長崎総科大 創立80周年記念講演 バークガフニ氏が退任の意向、思い出語る

「長崎ほど多彩な国際交流の歴史がある街はない」と語るバークガフニ氏=長崎市、長崎伝統芸能館

 長崎総合科学大(長崎市)の創立80周年記念講演会(同大地域科学研究所主催)が11月26日夜、同市南山手町のグラバー園内にある長崎伝統芸能館で開かれ、同大のブライアン・バークガフニ特任教授(72)が講演した。バークガフニ氏は本年度で同大を退任する意向。長崎居留地研究の第一人者として取り組んできた足跡や思い出を語り、「長崎の国際交流史の研究が国際交流そのものだった」と万感を込めた。
 バークガフニ氏はカナダ出身。1972年に来日し、翌年から京都の寺院などで禅の修行を積んだ。82年長崎市に移住。市嘱託職員を経て96年に同大教授、2009年に同大環境・建築学部長に就任した。21年から現職。グラバー園名誉園長も務めている。14年から長崎新聞文化面にエッセー「ながさき異聞」(月1回)を連載。16年に長崎新聞文化章を受章。
 26日は市民ら約190人が参加。バークガフニ氏は来崎以来40年間の自身の活動を、写真などを映写しながら説明。初めて訪れた際、眼鏡橋や石畳など西洋文化が溶け込んだ長崎の町並みに感銘を受け、「自分と同じ西洋人がこの街に滞在し貢献したことを肌で感じて、彼らが何をしたか知りたいと研究を始めた」と研究の端緒を明かした。

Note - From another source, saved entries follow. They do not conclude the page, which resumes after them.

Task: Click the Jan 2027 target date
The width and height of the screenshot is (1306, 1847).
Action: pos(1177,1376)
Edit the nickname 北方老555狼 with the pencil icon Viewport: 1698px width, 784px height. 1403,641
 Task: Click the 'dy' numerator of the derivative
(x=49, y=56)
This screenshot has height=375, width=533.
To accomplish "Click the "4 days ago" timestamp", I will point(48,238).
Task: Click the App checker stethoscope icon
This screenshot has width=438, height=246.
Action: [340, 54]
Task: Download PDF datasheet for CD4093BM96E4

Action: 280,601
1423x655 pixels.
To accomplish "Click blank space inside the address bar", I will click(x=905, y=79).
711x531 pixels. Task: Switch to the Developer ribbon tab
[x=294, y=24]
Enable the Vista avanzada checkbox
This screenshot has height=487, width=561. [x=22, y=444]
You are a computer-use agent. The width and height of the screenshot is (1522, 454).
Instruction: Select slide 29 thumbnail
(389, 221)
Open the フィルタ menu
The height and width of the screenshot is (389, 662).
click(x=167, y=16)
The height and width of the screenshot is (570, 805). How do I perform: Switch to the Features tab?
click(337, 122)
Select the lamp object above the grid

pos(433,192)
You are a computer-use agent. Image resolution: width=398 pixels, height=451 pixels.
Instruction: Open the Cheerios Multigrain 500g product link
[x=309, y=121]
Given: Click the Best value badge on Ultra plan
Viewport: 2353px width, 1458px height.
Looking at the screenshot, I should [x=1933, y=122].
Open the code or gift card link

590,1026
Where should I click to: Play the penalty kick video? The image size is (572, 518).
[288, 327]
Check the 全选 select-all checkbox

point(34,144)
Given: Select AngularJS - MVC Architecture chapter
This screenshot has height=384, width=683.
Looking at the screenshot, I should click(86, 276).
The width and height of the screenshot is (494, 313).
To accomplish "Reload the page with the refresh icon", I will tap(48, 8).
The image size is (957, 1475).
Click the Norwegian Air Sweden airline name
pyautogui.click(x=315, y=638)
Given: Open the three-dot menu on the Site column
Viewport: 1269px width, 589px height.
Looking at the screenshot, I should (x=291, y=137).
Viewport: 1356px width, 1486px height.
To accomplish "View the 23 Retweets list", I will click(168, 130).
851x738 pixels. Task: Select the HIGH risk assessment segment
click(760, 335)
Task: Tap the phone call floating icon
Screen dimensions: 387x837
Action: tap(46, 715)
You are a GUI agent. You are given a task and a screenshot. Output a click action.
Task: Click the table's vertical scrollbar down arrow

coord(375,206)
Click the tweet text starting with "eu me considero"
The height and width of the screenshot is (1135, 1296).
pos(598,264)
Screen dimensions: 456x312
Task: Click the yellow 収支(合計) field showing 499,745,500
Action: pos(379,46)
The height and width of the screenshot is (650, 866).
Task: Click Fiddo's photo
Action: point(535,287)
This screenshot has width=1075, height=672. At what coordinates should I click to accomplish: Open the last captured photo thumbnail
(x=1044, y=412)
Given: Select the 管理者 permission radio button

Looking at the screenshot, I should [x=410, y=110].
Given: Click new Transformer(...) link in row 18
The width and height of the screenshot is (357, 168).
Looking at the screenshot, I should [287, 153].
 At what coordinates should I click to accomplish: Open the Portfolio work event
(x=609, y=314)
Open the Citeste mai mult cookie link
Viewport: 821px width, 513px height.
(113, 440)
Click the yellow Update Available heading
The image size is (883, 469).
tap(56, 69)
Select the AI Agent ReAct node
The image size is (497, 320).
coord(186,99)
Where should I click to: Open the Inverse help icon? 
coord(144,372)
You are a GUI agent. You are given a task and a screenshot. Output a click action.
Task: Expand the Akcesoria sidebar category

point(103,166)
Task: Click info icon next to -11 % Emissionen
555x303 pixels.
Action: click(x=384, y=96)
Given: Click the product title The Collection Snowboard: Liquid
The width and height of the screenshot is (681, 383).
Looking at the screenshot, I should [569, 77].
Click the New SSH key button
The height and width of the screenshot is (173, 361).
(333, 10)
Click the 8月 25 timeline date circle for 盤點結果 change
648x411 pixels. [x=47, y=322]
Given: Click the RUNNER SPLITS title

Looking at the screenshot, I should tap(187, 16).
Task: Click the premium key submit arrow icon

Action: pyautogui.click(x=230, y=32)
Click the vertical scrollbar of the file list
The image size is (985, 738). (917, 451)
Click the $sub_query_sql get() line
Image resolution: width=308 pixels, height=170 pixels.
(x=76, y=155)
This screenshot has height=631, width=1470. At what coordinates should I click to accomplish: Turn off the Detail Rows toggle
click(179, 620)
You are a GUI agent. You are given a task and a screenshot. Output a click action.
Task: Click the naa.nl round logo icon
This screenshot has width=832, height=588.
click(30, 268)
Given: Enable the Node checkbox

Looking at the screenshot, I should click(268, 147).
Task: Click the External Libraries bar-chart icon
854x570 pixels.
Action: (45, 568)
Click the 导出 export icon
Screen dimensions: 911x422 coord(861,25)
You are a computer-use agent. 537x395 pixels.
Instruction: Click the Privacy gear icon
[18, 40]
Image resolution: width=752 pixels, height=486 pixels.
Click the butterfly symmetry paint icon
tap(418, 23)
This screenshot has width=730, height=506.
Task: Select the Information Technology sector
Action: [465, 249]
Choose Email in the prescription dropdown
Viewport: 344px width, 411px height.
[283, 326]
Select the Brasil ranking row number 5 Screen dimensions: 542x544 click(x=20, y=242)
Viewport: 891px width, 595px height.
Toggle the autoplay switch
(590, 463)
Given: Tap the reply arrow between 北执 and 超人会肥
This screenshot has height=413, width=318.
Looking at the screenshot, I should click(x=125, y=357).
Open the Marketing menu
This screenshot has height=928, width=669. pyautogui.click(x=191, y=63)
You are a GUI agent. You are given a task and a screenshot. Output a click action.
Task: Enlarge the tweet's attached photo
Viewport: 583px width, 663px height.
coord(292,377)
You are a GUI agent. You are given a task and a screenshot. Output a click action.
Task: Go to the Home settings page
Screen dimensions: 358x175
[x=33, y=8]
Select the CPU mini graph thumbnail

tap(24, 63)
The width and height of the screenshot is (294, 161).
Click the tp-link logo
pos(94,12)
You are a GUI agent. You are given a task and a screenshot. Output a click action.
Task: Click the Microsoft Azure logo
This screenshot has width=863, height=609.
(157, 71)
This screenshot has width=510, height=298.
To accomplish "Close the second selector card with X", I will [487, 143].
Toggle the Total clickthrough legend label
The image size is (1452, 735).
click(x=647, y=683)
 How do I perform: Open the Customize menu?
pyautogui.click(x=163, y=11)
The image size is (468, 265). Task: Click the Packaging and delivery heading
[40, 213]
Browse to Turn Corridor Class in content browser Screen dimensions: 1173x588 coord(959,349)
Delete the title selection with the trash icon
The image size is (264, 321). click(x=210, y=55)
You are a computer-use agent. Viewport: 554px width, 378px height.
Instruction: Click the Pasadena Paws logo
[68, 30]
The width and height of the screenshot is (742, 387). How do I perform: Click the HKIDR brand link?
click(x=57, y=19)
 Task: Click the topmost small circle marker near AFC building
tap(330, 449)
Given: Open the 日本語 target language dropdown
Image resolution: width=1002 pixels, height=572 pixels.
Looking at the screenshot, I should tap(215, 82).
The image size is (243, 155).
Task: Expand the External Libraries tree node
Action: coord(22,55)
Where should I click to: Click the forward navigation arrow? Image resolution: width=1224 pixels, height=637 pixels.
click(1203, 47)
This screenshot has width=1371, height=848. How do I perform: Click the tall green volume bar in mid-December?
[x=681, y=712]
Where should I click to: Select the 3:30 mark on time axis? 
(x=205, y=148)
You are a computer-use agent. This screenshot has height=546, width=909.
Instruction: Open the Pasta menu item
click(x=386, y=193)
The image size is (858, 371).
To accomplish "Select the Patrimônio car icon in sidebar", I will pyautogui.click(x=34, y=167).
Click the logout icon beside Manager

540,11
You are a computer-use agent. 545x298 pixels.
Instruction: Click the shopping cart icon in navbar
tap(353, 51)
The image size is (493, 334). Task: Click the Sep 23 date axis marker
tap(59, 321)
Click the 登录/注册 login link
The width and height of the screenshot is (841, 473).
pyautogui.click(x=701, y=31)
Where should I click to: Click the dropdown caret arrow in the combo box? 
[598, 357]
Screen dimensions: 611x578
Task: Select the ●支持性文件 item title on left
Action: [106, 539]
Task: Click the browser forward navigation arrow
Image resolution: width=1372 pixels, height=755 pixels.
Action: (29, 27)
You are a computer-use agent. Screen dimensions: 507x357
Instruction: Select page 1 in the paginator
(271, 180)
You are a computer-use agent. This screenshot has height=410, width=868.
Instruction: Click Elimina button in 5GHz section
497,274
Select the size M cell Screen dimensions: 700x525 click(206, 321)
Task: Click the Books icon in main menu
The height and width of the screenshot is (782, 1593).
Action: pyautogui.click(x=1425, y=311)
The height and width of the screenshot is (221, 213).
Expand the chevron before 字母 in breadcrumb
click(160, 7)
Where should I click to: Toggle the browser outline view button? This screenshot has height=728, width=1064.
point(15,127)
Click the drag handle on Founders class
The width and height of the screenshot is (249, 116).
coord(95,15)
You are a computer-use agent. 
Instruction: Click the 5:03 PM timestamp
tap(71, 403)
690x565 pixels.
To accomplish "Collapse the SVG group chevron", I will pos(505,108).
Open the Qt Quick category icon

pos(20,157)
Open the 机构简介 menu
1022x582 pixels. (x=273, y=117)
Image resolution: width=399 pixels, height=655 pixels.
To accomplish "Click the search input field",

 日本の近代化に貢献したスコットランド人貿易商グラバーや英国人実業家リンガーら、居留地を拠点に活動した数々の外国人について調査。イメージや定説にとらわれず史実の究明に努めたことを紹介。海外に住む子孫を探し出し、保存されていた当時の写真などから新事実を発見したエピソードなどに触れ「供養にもなったと思う」と感慨を語った。
 「外国の文化が日本と出合い、新しい折衷文化が生まれる。これが長崎、そして長崎の魅力」と強調。「長崎の本質は世界の人、情報を受け入れる受け皿であること。これからも若い人たちがこれに興味を持ち、新しい長崎づくりに取り組んでほしい」と呼びかけて締めくくった。時折ユーモアを交えての楽しい語りに聴衆が聞き入った。
 バークガフニ氏は退任後も同市を拠点に、自身で設立している出版社での活動などに力を入れる考え。同名誉園長も続ける予定。講演後の取材に「今後は研究や写真などの資料整理に時間を割きたい。出版を通じた長崎の情報の発信にも力を入れたい」と話した。